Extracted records
↓
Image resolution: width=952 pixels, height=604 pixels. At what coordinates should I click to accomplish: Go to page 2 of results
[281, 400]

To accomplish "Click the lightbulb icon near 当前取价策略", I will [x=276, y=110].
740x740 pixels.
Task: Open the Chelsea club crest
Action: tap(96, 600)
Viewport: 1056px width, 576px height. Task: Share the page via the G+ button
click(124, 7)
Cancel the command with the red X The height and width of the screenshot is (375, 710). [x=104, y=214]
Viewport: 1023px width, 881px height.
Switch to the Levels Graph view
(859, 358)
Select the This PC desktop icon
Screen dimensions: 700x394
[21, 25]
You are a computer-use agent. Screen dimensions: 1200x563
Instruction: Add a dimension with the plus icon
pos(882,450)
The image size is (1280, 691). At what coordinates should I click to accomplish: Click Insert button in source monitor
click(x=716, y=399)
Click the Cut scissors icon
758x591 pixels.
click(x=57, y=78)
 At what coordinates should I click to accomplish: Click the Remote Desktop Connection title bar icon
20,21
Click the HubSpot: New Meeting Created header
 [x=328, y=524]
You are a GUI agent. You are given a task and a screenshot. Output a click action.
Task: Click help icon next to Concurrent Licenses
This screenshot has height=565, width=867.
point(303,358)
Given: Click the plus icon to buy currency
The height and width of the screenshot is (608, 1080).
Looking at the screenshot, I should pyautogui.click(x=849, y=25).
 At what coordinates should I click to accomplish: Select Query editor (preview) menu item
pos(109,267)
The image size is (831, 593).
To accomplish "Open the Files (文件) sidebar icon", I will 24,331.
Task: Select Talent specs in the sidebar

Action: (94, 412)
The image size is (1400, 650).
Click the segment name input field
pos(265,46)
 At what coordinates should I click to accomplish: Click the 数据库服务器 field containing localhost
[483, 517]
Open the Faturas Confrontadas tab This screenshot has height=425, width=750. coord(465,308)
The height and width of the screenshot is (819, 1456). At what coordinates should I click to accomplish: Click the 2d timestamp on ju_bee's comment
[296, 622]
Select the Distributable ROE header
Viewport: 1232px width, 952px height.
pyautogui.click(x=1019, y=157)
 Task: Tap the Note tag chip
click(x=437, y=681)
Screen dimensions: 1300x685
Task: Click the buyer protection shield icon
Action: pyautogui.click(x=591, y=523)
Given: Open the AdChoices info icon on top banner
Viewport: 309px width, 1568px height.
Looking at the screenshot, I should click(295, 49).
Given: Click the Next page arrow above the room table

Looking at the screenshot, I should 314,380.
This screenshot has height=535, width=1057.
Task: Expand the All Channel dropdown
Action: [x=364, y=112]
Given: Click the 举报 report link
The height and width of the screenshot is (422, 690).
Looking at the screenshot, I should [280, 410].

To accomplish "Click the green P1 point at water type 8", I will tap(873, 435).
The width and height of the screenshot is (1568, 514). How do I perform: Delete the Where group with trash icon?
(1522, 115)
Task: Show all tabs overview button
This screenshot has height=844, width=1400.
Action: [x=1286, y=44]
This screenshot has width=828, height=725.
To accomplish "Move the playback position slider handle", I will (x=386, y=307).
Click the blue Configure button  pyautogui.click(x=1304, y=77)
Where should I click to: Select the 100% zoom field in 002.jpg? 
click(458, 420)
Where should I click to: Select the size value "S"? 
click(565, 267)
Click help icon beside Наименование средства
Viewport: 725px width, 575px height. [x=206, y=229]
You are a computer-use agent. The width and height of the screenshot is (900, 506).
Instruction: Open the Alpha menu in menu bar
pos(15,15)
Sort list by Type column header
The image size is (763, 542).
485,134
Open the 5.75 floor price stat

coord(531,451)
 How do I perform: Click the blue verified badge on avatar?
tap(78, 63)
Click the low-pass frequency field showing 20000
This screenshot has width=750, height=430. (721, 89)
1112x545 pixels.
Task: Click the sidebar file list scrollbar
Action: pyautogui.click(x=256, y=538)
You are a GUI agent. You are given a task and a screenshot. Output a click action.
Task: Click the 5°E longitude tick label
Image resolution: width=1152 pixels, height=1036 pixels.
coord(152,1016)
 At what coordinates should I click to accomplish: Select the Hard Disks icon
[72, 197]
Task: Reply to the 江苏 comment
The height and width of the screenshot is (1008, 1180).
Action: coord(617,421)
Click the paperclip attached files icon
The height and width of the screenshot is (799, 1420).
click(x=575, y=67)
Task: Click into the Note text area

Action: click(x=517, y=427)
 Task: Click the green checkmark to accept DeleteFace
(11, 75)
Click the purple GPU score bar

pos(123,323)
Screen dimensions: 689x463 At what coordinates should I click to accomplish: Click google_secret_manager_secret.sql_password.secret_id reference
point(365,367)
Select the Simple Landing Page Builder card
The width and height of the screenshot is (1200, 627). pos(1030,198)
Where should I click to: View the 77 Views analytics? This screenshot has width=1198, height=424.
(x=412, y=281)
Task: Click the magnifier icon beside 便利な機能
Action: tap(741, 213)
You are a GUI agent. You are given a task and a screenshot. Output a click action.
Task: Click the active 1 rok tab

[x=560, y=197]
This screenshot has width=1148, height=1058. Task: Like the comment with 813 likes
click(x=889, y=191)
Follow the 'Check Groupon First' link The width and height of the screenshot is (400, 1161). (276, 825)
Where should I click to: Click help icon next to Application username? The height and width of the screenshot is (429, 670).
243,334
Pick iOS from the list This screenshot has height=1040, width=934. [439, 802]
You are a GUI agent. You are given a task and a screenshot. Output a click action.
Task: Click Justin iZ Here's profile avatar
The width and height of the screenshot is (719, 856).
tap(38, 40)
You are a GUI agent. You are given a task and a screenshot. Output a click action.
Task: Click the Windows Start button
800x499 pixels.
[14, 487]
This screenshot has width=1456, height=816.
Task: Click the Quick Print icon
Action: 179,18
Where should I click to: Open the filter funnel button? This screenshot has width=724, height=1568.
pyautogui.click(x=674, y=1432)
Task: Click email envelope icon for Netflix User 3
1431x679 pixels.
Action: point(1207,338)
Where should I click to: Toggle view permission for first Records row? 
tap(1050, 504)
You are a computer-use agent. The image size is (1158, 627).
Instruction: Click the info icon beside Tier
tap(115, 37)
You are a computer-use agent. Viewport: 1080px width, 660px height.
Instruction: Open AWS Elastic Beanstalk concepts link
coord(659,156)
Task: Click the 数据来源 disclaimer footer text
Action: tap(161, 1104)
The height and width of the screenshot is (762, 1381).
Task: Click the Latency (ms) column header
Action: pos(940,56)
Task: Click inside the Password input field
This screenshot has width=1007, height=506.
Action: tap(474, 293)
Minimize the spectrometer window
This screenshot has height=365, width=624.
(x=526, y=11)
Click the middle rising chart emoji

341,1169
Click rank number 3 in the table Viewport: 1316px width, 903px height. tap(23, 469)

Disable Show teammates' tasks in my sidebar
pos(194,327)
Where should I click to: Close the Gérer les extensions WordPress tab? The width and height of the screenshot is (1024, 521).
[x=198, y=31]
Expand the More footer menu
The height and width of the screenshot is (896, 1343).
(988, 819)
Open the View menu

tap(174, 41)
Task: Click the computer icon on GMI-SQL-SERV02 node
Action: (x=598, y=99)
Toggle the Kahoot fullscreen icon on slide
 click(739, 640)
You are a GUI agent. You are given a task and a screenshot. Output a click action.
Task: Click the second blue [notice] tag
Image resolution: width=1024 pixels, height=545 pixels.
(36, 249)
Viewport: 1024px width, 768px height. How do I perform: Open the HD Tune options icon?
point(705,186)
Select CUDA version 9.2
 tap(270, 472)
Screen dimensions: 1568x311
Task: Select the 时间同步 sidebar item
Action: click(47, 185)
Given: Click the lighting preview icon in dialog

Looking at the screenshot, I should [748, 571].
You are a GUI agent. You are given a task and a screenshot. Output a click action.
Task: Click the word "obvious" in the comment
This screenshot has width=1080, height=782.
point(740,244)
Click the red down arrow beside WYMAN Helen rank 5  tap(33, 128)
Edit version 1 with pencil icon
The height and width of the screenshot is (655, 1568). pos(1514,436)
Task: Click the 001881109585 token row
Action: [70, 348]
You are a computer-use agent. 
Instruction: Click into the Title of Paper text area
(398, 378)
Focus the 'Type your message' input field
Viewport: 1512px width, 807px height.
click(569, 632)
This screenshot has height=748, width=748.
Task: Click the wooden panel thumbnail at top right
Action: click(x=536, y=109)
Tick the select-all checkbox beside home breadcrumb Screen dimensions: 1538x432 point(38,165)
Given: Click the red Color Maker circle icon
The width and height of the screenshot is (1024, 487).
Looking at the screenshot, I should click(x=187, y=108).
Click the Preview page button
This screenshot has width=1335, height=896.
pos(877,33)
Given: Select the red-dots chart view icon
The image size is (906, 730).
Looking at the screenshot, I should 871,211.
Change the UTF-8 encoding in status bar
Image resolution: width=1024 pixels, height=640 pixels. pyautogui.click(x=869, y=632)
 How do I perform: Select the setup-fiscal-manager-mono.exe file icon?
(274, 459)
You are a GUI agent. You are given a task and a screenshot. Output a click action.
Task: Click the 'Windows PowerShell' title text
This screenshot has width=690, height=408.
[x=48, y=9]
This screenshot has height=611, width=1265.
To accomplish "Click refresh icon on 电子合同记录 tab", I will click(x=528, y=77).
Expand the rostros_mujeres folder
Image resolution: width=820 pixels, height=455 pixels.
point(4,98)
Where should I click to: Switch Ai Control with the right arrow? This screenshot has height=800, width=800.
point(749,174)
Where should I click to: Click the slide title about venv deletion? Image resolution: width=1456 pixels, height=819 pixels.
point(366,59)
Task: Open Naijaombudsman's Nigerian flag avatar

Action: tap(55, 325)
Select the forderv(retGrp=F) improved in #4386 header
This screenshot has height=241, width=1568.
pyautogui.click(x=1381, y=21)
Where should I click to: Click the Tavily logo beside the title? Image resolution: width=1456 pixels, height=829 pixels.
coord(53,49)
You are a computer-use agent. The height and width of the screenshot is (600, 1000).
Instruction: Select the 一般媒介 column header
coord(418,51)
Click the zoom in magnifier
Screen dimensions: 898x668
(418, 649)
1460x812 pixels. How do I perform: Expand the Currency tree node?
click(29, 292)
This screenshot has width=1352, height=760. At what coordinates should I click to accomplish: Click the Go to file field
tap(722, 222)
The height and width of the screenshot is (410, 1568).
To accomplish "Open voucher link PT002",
↑
Try it:
Above this instruction are the records; retype exactly the lines from the one containing "Screen dimensions: 689x463" up to and including the one containing "Pick iOS from".

Written answer:
Screen dimensions: 689x463 At what coordinates should I click to accomplish: Click google_secret_manager_secret.sql_password.secret_id reference
point(365,367)
Select the Simple Landing Page Builder card
The width and height of the screenshot is (1200, 627). pos(1030,198)
Where should I click to: View the 77 Views analytics? This screenshot has width=1198, height=424.
(x=412, y=281)
Task: Click the magnifier icon beside 便利な機能
Action: tap(741, 213)
You are a GUI agent. You are given a task and a screenshot. Output a click action.
Task: Click the active 1 rok tab

[x=560, y=197]
This screenshot has width=1148, height=1058. Task: Like the comment with 813 likes
click(x=889, y=191)
Follow the 'Check Groupon First' link The width and height of the screenshot is (400, 1161). (276, 825)
Where should I click to: Click help icon next to Application username? The height and width of the screenshot is (429, 670).
243,334
Pick iOS from the list This screenshot has height=1040, width=934. [439, 802]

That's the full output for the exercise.